小木曾雪菜的动作的的确确对于她来说非常重要,如果没有小木曾雪菜,她很可能直接惹出很难受的麻烦——多亏了小木曾雪菜默默地帮她挡下流言蜚语,她才有可能在放学之后一个人在废弃的钢琴教室里面独自弹奏到日落。
她和她的过去,并不能算是很开心,但是非常默契。
直到小山阳介的出现,打破了这一平衡。
所以这么一看,小山阳介真的人渣。
“所以到底为什么会变成这样啊……第一次有了喜欢的人。有了能做一辈子朋友的人。两件快乐事情重合在一起。而这两份快乐,又给我带来更多的快乐。得到的,本该是像梦境一般幸福的时间……但是,为什么,会变成这样呢……”
小木曾雪菜的声音嗫嚅着,抽泣着。
显然,她根本没有醉。
刚刚,是在装醉。
——冬马和纱没有回答,她抬起头看着天上那清朗的明月。
明月啊明月。
你一直坚守的这片世界,也曾经发生过和我一样哀愁的事情吗?
◇◇◇◇◇◇◇◇
宫园薰穿着凉拖,在街上走着还是很显眼的。
熏,总是让人想起熏风。柳永在《永遇乐(二之一·歇指调)》当中说:“薰风解愠,昼景清和,新霁时候。”

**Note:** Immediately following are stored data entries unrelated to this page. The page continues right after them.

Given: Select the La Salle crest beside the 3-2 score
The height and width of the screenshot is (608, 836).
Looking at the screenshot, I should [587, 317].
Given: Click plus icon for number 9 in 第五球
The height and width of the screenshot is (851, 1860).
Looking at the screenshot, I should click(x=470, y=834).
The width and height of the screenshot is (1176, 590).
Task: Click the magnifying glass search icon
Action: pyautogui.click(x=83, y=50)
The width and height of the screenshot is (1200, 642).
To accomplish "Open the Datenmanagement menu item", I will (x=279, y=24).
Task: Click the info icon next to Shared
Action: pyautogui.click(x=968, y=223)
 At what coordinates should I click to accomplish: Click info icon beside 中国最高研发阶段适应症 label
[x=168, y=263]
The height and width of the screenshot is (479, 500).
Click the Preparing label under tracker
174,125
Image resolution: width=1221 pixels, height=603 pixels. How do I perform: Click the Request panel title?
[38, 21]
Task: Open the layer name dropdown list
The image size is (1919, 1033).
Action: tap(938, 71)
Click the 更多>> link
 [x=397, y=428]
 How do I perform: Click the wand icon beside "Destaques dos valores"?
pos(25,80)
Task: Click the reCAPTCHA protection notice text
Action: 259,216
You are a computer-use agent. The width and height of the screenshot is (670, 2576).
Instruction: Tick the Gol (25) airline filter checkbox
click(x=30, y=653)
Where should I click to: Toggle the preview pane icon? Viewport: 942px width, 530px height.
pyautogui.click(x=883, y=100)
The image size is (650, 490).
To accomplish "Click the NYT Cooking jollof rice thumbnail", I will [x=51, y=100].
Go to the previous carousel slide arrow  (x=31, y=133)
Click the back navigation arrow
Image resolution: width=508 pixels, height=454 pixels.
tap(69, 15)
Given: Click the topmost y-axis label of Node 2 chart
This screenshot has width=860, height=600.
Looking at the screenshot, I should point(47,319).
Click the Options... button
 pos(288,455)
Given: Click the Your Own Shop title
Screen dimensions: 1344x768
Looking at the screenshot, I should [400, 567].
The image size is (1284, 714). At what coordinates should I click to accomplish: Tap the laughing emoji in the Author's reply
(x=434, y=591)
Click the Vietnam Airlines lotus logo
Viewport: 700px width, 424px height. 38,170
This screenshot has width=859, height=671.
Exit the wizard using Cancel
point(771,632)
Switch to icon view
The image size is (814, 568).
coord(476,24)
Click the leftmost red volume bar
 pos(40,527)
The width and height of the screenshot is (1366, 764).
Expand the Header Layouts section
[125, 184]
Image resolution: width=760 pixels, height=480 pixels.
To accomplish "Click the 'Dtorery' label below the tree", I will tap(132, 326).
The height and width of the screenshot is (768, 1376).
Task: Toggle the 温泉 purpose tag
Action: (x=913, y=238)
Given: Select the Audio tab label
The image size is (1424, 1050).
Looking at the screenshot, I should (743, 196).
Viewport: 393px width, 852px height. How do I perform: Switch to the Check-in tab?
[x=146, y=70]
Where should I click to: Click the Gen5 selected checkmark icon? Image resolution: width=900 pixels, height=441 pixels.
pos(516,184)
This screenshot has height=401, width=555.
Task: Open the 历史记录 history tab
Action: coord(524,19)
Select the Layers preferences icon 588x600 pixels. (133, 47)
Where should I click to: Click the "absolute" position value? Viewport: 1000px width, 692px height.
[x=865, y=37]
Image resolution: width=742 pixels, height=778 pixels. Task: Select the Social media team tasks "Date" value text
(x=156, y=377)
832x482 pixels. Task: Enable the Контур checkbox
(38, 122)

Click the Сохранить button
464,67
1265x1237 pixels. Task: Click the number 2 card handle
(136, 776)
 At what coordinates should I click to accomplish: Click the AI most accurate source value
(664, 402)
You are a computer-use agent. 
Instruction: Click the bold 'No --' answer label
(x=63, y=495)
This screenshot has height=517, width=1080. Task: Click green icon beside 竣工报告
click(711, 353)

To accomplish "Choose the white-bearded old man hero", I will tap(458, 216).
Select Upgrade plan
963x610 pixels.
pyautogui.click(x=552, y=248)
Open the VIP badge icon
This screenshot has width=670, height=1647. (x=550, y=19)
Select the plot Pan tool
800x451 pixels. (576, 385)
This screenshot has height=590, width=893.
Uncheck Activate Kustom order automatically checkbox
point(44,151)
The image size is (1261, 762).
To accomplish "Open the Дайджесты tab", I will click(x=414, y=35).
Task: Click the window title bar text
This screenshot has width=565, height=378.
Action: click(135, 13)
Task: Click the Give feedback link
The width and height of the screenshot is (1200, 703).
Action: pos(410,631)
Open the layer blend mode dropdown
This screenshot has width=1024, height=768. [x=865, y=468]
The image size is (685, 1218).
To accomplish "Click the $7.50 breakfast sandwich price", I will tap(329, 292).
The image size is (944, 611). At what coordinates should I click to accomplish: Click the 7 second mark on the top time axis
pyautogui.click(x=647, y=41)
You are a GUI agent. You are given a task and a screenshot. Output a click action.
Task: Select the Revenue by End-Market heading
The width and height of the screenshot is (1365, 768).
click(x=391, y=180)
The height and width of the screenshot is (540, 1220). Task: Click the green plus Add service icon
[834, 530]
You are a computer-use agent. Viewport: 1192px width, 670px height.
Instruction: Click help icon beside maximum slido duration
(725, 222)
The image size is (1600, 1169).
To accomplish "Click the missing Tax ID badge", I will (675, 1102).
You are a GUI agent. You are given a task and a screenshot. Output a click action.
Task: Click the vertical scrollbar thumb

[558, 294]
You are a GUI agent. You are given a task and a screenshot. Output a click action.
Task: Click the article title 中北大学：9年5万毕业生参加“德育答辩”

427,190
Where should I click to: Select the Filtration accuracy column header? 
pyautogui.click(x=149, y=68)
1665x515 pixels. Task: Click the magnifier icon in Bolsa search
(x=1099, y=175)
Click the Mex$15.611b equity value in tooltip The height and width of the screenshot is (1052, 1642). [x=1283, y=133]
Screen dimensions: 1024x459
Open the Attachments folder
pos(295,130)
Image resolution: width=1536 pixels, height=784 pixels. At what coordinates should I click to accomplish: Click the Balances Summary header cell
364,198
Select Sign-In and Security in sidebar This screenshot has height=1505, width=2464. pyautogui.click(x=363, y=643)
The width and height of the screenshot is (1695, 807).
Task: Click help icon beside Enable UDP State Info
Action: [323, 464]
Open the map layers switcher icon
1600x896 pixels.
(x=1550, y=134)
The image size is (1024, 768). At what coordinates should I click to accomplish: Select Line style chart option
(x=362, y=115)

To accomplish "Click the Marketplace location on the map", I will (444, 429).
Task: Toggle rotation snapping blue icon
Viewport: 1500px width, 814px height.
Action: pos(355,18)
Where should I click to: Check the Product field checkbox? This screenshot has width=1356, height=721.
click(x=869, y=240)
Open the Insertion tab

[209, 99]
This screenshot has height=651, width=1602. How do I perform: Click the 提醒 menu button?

温和的风可以消除心中的烦恼,使人心情舒畅。从东方吹来一阵暖和的风,温柔疲惫,解开心结。
风是如此,少女更是如此。
她露出显眼的笑容,在街上晃动着自己的身体:
“你要吃什么呀?”金发的少女问向另一个金发的女孩。
宫园薰笑容灿烂,椎名真白极为淡然。
“要吃年轮蛋糕。”她用糯软的声音说。
“好,买给你。”宫园薰用身上为数不多的钱,买了年轮蛋糕。
椎名真白非常开心的小口的吃着,嘴巴吧唧吧唧,让可爱的样子让宫园薰不仅勾起笑容。
“姐姐,你别笑了,你笑起来不好看。”
猛然,椎名真白忽然这么说。
“为什么这么说呢?你看街上的大家都在看我们,我们两个人都是一头金发,看起来就像外国人姐妹一样,两个人长得都漂亮,露出笑容的话就会更漂亮,为什么不让我笑出来呢?”
宫园薰笑容不变。
“因为我感觉你应该哭,不应该笑。”椎名真白一直都是有什么说什么。
“感觉到了你的心情。”
她伸出小手,戳了戳宫园薰的心脏部分。
“有一点点的悲鸣;有一点点的无力;有一点点的痛苦,这些情绪淤积在心脏里面,可是会生病的。”
宫园薰的笑容戛然而止。
这孩子……
“可以抱抱我哦,抱抱我的话,可以解开你的忧愁——大家都说,我长得可爱,也没心没肺。”
“可以消掉所有人的忧愁。”
椎名真白张开怀抱,认真的对着宫园薰说。
宫园薰下意识的噗嗤一笑。
傻孩子,忧愁这种东西怎么可能随意的消除呢?
不过她还是抱了抱椎名真白,她感觉开心许多了。
“太奇怪了。别的女孩子抱着我都会很快的开心起来的,我妈妈抱着我是这样,我爸爸抱着我是这样,为什么你依旧会不开心呢?”椎名真白发现了让她难以理解的事情。
她开始用力的思考。
宫园薰脸上的笑容愈发的灿烂了,她笑得越是灿烂,她的内心就越是苍白。
她忽然发现。
——她讨厌椎名真白。
——真的非常讨厌。
因为在她的身边。
她就不能够掩饰痛苦了。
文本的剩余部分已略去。